Monday, March 7, 2011
Bento Box in the Heartland
Title: Bento Box in the Heartland: My Japanese Girlhood in Whitebread America
Author: Linda Furiya
Publication date: 2006
Book's setting: The 1960-70's
Random facts: I love reading about food more than anything else in the world. Fact.
Plot summary: Bento Box in the Heartland is Furiya's memoir of her childhood as the only ethnic family in small town Indiana. Despite being born in the United States she always felt torn between her parent's traditional Japanese home life and her very American school environment. The book goes through her childhood and is filled with heart-warming family stories and well as her confrontations with racism. Each chapter ends with a recipe for a Japanese meal.

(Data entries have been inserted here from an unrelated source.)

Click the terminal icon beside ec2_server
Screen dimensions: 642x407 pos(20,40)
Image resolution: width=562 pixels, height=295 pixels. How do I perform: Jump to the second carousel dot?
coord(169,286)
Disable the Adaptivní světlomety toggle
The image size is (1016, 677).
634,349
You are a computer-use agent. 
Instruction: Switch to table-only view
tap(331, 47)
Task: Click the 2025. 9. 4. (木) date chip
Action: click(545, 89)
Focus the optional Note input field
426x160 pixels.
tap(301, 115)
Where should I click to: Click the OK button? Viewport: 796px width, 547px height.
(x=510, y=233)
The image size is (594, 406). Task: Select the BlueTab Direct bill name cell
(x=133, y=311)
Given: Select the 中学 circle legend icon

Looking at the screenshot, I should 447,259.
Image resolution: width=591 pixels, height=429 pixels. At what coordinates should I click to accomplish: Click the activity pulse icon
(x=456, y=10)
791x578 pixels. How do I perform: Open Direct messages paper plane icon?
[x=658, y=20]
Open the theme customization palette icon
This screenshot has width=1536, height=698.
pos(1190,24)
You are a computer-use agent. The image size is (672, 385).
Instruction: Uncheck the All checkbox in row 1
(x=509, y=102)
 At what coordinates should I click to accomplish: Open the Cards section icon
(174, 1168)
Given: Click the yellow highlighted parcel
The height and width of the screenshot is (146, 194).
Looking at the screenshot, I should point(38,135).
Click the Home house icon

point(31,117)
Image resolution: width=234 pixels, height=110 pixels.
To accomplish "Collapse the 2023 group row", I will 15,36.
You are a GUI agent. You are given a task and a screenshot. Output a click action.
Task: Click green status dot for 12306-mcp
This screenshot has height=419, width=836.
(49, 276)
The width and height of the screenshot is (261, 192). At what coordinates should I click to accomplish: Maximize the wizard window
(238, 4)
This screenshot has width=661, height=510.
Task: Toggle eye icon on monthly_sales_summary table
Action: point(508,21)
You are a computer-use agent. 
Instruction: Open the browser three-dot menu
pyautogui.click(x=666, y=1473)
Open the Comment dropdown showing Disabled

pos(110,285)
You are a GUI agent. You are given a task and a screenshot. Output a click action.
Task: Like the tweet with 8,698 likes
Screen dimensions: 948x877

Favorite aspects: This was just a gorgeous book. First and foremost it had me drooling. I don't often read candid memories of childhood but Furiya captured the thought process' of her younger self and wrote them shamelessly. Her irrational fears and the strange ways she viewed the world growing-up are honest and relatable. It was a book that was easy to inhabit. She described her trip to Japan and her first multicultural experience in Brooklyn so well it was almost as if I was there with her- tasting and seeing the world for the first time. I go gaga over a good memoir and this one was exceptional. Food is the basis of many cultures. That desire to cling onto cuisine above all else was portrayed in a truthful and amusing way.
Least favorite aspects: As a memoir I really can't debate the subject matter... and the writing was excellent and hysterical. I guess I don't have anything to criticize.
Other works it reminded me of: How My Parents Learned to Eat by Ina Friedman; In the Year of the Boar and Jackie Robinson by Bette Bao Lord.
Sadie's merciless break-down: My African-American-Puerto-Rican cousins live in Queens. They live in an extremely Asian neighborhood filled with Koreans and Japanese. In Bento Box in the Heartland Furiya recalls being the only child in school with a Bento Box and the embarrassment she felt eating rice balls at lunch. My cousin Isabella is the only one without a Bento Box. So now my aunt has to put together complicated lunches for her daughters every morning. It's amazing the sort of peer pressure that cuisine can put upon someone.
Sometimes I feel like the only true connection I have to my Puetro Rican and German heritage is through eating. If I eat pernil and pasteles and schwartzwalder apfelkuchen and arroz con pollo and sauerbraten then BY GOLLY I AM GERMAN AND PUERTO RICAN! I don't know if it works that way (because let's face it, I'm an American) but it sure feels that way. In the cuisine that comforts me eating I feel a tiny bit of cultural pride.
Of course my life isn't anything as drastic as Linda Furiya's, but I think that anyone who has a heritage that they cling too will be able to identify with her. Food is about family. It's about shopping and eating together, about passing down recipes and sharing flavors. Family is heritage and heritage is culture. Bento Box in the Heartland is a sweet book and a delicious book. It left me hungry and happy.
Recommendation rate: If you've ever liked to eat than you should read it. (Just be prepared: you will have to go out for Japanese afterward.)